Chapter 36 Exercises: AI and Music Generation — Pattern Machines and Creative Machines
Part A: Conceptual Understanding
A1. Describe the "Musikalisches Würfelspiel" and explain how it embodies the core principle of all algorithmic music generation. What does it assume about the nature of music?
A2. Explain the difference between an autoregressive transformer and a diffusion model for music generation. Which is better suited to generating long-range coherent musical structure, and why?
A3. Define "spectral averaging" in the context of AI-generated music. Why does this phenomenon occur, given the training objective of most neural music models?
A4. Explain the statistics/physics distinction using your own example. Choose a musical phenomenon other than the singer's formant and explain: (a) what the statistics look like, (b) what physical principle generates those statistics, and (c) what an AI system trained on the statistics would and would not capture.
A5. Margaret Boden distinguishes combinational, exploratory, and transformational creativity. Classify the following AI music tasks according to Boden's framework and justify your classification: (a) generating a melody in the style of Mozart; (b) generating music by exploring the interior of the "classical piano" feature space; (c) generating a piece that invents a new musical scale that was not present in the training data.

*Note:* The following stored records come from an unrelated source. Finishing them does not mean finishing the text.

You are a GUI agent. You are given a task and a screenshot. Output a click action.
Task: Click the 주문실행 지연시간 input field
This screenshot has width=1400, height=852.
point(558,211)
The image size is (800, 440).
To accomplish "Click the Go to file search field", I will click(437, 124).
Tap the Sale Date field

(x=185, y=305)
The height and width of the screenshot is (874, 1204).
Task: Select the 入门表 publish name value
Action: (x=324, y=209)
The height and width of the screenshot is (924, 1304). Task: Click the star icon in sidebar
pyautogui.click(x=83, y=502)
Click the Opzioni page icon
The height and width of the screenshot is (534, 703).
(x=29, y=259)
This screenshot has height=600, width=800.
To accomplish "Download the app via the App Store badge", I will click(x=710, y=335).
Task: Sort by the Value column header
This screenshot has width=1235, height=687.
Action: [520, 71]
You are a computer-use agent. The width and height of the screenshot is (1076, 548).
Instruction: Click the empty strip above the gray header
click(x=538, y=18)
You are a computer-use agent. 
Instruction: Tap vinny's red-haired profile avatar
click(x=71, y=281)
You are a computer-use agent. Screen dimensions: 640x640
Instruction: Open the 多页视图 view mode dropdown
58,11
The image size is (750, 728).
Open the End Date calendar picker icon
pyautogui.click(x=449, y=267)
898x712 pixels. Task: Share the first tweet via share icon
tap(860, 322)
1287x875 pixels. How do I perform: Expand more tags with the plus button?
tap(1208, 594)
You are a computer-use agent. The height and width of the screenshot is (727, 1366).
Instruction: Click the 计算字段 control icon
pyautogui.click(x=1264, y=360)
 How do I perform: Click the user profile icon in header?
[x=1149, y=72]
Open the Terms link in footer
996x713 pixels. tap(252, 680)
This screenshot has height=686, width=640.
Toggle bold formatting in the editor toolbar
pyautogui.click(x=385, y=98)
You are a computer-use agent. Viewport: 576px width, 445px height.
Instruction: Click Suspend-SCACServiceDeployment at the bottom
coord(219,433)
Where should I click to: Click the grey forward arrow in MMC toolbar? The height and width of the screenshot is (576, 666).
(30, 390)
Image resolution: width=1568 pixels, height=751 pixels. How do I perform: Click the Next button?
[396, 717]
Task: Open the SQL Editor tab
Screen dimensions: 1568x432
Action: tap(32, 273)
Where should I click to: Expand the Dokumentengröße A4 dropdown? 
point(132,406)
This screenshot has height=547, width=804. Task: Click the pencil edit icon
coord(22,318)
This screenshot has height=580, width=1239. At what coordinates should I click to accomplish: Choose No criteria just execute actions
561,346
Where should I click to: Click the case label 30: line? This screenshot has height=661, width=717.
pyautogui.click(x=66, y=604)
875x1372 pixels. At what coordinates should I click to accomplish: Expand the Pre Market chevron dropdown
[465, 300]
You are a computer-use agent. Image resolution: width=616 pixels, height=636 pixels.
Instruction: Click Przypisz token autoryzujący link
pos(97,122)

Part B: Technical Analysis
B1. The spectral centroid of a sound is its "center of mass" in frequency. A researcher finds that AI-generated pop music has a spectral centroid distribution tightly clustered around 2.1 kHz, while human-produced pop music shows spectral centroids ranging from 0.9 kHz to 4.3 kHz. What does this tell us about how the AI was trained, and what musical consequence does this have for a listener?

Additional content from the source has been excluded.